An AI that is truly intelligent has to be able to make mistakes in order to learn. So there's some optimal (relative to the problems) level of mistake making that's not zero. Is that all "anti-fragility" means? Brent On 5/23/2015 10:21 AM, Henry Baker wrote:
I am a huge fan of Nassim Nicholas Taleb, who invented the concept of "antifragility":
https://en.wikipedia.org/wiki/Antifragility
"Antifragility is a concept developed by Professor Nassim Nicholas Taleb, and a term he coined in his book, Antifragile. Antifragility refers to systems that increase in capability, resilience, or robustness as a result of mistakes, faults, attacks, or failures. As Taleb explains in his book, antifragility is fundamentally different from the concepts of resiliency (i.e. the ability to recover from failure) and robustness (that is, the ability to resist failure)."
"Simply, antifragility is defined as a convex response to a stressor or source of harm (for some range of variation), leading to a positive sensitivity to increase in volatility (or variability, stress, dispersion of outcomes, or uncertainty, what is grouped under the designation "disorder cluster"). Likewise fragility is defined as a concave sensitivity to stressors, leading a negative sensitivity to increase in volatility. The relation between fragility, convexity, and sensitivity to disorder is mathematical, obtained by theorem, not derived from empirical data mining or some historical narrative. It is a priori". ----
Taleb gives some examples of fragility: a porcelin teacup or a human bone; you can walk around all day without damaging your bones, but if you jump down 10 meters onto a hard surface you will certainly break some bones, and possibly die.
Taleb gives some examples of robustness/resilience: something with a more linear response: small insults produce small damage; large insults produce large, but not spectacular damage.
Taleb gives some examples of antifragility: the larger the deviation, the larger the gain -- e.g., the human exercise training effect, where the stressor stimulates a positive outcome. Also, venture capital, which uses optionality & limited liability to create huge gains from a large number of small random bets.
Also Maxwell's Demon:
http://en.wikipedia.org/wiki/Maxwell%27s_demon ----
Mathematical logic/computer programs would seem to be the ultimate "fragile" system -- a single contradiction destroys the entire system: you can then prove anything as well as its negation. Every bit error in a computer program makes the program worse; only a few such errors can guarantee the program's failure with essentially 100% certainty.

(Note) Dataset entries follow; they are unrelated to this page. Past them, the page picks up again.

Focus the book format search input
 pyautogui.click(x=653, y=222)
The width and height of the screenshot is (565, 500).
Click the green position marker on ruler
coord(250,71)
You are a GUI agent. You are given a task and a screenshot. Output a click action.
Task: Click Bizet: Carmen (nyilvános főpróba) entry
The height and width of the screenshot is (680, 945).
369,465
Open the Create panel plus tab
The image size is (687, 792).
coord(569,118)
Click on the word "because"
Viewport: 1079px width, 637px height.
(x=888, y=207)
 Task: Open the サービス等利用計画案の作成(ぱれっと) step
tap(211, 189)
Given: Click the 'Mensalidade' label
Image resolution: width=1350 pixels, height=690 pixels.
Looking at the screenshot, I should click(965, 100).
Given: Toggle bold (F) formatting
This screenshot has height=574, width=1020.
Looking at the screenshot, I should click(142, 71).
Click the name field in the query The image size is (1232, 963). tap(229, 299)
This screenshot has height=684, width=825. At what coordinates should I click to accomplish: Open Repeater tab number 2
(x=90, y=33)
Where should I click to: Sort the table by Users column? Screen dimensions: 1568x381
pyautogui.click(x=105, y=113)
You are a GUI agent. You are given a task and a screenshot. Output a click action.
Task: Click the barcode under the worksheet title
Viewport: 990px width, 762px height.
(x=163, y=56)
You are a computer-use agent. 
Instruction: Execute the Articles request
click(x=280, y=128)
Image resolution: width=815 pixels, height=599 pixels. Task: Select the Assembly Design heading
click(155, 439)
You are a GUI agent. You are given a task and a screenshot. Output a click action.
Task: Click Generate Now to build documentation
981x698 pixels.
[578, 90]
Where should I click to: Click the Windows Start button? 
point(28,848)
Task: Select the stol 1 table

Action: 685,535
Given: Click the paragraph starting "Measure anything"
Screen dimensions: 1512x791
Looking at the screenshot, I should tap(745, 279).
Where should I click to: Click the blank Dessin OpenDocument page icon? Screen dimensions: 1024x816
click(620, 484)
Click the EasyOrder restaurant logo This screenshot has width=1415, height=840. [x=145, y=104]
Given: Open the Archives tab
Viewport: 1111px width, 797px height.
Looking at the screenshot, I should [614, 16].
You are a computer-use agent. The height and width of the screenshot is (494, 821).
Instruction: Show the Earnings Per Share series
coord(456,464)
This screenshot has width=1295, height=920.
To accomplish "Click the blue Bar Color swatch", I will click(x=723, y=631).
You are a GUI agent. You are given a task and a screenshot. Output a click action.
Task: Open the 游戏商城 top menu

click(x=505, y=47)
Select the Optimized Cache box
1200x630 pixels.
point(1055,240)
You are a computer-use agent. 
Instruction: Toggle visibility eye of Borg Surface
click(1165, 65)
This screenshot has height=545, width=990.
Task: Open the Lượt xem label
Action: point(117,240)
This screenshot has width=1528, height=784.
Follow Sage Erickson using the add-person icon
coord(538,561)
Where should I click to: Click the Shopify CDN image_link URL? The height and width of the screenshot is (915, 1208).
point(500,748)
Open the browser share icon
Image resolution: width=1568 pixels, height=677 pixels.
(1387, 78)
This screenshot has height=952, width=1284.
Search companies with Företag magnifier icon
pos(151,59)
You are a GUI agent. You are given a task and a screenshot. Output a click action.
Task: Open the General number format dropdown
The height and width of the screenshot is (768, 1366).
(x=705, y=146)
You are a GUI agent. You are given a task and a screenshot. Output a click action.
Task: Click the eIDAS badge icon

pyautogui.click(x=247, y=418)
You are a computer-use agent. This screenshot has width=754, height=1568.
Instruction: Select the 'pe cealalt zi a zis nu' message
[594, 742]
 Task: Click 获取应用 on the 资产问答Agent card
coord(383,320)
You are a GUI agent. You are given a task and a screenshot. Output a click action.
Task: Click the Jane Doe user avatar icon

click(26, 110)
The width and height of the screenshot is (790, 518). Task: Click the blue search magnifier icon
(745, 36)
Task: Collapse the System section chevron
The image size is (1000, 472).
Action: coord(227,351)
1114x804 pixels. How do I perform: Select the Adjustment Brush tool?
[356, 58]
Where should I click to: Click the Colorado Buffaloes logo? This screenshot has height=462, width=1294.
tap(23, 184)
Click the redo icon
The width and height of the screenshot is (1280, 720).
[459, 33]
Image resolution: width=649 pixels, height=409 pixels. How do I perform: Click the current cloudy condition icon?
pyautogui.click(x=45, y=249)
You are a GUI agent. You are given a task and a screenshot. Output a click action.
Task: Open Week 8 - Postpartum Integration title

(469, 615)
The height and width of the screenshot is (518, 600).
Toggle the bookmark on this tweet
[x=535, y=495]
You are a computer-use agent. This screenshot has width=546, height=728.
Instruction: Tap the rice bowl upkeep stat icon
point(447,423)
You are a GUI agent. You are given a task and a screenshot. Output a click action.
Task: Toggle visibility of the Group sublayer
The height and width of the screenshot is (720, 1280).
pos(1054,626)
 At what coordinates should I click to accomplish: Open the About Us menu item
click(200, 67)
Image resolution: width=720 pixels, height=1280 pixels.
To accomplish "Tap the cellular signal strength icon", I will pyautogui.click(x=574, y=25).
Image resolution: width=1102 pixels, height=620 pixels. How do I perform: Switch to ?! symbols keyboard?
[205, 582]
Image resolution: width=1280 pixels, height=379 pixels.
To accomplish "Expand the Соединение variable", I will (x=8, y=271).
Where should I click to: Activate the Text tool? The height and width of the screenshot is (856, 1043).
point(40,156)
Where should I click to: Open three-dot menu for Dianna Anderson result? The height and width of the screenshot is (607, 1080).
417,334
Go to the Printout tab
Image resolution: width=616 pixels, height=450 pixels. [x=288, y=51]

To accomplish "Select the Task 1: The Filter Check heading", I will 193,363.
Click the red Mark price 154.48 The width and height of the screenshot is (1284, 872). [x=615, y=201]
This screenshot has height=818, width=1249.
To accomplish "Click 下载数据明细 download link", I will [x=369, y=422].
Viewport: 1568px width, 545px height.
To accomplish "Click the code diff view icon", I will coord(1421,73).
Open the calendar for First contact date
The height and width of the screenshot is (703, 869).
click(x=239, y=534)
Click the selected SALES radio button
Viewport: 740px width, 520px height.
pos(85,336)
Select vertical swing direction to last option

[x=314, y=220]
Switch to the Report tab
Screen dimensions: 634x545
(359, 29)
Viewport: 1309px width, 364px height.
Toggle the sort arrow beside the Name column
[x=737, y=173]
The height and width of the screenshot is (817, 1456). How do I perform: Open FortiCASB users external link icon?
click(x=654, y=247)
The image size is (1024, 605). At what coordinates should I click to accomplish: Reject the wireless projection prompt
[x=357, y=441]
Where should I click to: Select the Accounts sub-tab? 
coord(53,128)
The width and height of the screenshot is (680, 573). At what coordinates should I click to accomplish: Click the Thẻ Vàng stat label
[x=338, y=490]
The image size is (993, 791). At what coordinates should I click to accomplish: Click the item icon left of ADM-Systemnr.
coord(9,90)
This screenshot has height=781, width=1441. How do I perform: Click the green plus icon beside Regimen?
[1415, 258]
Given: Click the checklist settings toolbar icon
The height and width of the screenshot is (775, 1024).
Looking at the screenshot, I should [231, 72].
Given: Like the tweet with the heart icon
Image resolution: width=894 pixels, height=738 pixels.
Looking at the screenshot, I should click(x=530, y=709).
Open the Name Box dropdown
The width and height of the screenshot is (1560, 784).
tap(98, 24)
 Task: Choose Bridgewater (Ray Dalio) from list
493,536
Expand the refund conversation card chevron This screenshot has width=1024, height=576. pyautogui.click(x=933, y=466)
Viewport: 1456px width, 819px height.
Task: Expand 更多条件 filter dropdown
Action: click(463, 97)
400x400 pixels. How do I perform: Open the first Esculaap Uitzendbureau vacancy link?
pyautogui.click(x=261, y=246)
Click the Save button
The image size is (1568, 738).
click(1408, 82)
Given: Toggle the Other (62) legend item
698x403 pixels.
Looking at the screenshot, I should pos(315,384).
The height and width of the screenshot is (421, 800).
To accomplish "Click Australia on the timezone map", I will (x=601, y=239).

Indeed, a number of AI researchers in the 1960's, including Marvin Minsky, searched for a type of logic that wouldn't be so fragile.
However, such a logic wasn't found, and eventually AI gave up on logic entirely, and "modern" AI doesn't care for it at all. ----
But fragile classical logic lives on in the form of computer programs, which can fail spectacularly from a single bug. This problem has become increasingly important for computer security, where a single flaw can open up the entire computer system, and indeed an entire enterprise, to catastrophic compromise.
Dan Geer has been worried about these issues, but not from a mathematical logic perspective:
https://en.wikipedia.org/wiki/Dan_Geer
---- Q: What would an "antifragile" computer look like?
Such a computer would not only _tolerate_ HW&SW failure, it would _thrive_ on it and run even better because of it.
In this sense, such a computer would not only embrace randomness, but feed off it.
Most cryptographic protocols require a source of randomness -- e.g., Linux's /dev/random -- in order to operate, and the security of these protocols requires randomness of the highest quality in order to achieve security.
So perhaps cryptographic protocols can provide us with some inspiration about how randomness & failure can actually become a blessing instead of a curse.
I obviously don't know the answer, but throw this question out for discussion.